Making a Clean Sweep
Jan 04, 2016 02:52PM
By Bryan Scott
By Peri Kinder
As long as everything stays the same, I’m super cool with change. So when January rolls around with all its high-pressure resolutions and soul-destroying goals, I choose to decline. After years of making unobtainable promises, I know I won’t learn a new language, acquire the ability to run marathons or stop eating candy by the pound.
But this year I decided it was time to get rid of the clutter that had infiltrated my home when I wasn’t looking. On January 1, my house seemed as organized as the shelves at Dollar Tree the day after Christmas, so I thought maybe it was time to clean things up. (FYI: Because Americans have so much junk, there’s a store that sells only containers to store our stuff. There are even boxes to store our boxes. Crazy, I know.)
I’ve heard when you’re organized, you can be lazy. That was incentive enough to get started. Once my mess was stashed away in designer bins, I’d have more time for napping, Pinteresting or sitting on the porch with a cold drink. (Well, not in January, but at some point this year.)
My kitchen was the first place I tackled. I thought it would go quickly until I started throwing out cans of soup that had expired in 2009, quinoa I bought during my whole-grain phase and bags of organic kelp that were never opened. That’s when I realized this project could take longer than I anticipated.

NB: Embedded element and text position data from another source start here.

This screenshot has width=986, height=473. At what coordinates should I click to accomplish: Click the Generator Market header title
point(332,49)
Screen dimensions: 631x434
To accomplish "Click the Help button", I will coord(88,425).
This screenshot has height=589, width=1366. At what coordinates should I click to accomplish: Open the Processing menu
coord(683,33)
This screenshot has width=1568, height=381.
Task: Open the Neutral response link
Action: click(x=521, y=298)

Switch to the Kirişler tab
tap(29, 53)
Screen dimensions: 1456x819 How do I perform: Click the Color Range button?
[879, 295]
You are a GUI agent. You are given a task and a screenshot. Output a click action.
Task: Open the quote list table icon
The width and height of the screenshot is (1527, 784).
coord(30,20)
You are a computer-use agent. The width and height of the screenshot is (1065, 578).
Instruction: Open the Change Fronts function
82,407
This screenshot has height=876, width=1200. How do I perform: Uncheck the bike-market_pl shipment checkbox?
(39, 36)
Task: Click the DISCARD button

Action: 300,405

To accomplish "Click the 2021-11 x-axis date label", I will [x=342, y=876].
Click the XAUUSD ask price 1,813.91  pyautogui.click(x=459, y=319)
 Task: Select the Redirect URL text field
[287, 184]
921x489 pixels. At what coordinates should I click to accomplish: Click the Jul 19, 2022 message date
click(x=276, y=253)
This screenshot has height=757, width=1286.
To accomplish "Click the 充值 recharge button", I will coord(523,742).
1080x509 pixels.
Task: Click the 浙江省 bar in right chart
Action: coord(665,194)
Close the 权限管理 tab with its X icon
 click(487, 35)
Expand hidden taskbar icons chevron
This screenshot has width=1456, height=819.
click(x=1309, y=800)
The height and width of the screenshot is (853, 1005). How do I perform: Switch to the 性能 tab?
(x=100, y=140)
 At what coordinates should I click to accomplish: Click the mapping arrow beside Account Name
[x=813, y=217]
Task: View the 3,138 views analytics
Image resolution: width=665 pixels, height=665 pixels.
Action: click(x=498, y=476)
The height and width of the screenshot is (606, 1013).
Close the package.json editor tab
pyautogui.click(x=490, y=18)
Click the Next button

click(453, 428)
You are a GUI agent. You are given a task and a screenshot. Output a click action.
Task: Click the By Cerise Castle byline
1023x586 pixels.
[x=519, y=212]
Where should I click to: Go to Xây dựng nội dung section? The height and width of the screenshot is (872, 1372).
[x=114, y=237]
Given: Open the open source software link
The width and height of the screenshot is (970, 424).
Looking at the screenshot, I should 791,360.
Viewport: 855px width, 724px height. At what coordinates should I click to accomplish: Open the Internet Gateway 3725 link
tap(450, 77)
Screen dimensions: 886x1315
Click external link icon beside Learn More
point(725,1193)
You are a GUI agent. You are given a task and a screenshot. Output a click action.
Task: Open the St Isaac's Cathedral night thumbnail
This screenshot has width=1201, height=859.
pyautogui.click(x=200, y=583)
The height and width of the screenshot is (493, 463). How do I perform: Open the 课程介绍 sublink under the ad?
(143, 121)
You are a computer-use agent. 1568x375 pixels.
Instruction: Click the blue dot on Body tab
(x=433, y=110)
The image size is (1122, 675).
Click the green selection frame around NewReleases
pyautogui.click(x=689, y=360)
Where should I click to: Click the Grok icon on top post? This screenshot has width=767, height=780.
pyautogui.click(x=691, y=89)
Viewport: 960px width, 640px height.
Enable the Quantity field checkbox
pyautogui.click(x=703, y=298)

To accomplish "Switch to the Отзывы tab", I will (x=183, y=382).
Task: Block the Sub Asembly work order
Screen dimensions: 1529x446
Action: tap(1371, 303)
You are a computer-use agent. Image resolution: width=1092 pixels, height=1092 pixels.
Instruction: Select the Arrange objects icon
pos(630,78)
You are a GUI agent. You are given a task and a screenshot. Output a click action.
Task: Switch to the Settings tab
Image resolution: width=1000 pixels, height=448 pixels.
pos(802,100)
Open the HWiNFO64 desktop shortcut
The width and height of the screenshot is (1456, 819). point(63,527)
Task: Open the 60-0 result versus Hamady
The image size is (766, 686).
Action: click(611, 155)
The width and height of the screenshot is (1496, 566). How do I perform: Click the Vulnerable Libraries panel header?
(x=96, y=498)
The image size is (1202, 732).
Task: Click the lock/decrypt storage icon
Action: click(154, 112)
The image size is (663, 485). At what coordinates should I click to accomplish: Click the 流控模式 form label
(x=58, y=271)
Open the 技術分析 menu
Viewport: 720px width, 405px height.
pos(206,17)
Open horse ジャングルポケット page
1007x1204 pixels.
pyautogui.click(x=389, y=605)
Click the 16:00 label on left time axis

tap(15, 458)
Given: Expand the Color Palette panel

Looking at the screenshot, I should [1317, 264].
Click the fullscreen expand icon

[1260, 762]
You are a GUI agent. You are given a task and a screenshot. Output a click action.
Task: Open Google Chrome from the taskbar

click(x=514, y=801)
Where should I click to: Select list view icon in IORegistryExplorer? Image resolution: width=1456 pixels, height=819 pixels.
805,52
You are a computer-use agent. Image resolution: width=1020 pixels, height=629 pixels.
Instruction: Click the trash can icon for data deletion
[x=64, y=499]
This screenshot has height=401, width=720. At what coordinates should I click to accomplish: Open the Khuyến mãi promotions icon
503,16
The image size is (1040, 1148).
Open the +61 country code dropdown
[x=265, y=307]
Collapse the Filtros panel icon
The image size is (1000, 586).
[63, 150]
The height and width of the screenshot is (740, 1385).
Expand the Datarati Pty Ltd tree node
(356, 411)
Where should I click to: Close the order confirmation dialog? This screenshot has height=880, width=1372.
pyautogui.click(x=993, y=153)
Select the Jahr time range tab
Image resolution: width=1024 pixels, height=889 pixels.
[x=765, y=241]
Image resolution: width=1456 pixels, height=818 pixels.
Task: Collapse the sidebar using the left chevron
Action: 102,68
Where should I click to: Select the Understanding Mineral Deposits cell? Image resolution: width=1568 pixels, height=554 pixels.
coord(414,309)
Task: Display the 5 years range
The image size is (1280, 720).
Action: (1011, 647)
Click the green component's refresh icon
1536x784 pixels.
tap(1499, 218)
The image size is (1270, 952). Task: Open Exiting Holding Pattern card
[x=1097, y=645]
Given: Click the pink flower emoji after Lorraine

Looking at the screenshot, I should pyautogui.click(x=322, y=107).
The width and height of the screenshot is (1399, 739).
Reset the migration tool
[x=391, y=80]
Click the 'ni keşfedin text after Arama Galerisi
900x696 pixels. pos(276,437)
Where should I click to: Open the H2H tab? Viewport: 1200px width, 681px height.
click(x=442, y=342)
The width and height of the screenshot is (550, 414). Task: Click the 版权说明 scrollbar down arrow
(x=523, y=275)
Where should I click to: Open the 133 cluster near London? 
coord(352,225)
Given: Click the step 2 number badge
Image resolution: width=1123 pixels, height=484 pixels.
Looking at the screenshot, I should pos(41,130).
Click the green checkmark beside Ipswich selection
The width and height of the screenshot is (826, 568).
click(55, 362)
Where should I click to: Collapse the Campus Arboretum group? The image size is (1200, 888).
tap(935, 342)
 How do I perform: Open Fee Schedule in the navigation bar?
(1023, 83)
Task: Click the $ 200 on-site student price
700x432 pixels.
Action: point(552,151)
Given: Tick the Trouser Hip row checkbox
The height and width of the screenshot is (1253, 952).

The freezer was next. I tossed out Ziplocs filled with frozen flesh from indeterminate sources (could be salmon, could be sausage) and Fudgsicles coated with ice crystals. Healthy Habit Tofu Extravaganza meals I couldn’t choke down were sent to the trash bin.
After taking a breather to eat a bag of Almond Roca (Christmas clearance!), I headed to the bedroom to sort through my clothes. Cleaning the closet is difficult, because I’m pretty sure I wear all my clothes every day. But I found the dress I wore to my mom’s second wedding, ballet shoes from dance class 35 years ago, the sequined skirt I swore I’d wear once I lost 25 pounds and a ketchup-stained T-shirt from my first major league ballgame.
Then I attacked the bathroom. I thought it might be easier to throw a grenade into the bathtub, shut the door and walk away action-hero style, in slow motion.
I’m truly not a hoarder. I just figure at some point I will use the dozens of hotel shampoos and travel-sized body washes I’ve saved for emergencies.
I dug into my drawers (so to speak) and purged almost-empty hair spray bottles, dried-up face masks, greasy lotions and anti-aging creams that did not work. I tossed cold tablets from the 1980s, stretched-out hair elastics and a tube of ... something unidentifiable.
Then I turned to my desk where office products go to die. I found a roll of two-cent stamps, dried up pens that were too far from the garbage can to throw out, tons of cable connectors (although I’m not sure what they connect), enough Post-it notes to write a novel and several used gift cards with a total balance of $1.57.
I finally collapsed on the couch, reveling in the afterglow of a job well done. My house felt lighter, like it had gone on a green juice cleanse, and I was pleased with my Zen-like non-attachment to material possessions.
That’s when I realized I had room for new stuff! And there were New Year’s sales! Maybe next year I’ll add, “Don’t buy more junk” to my list of soul-crushing resolutions.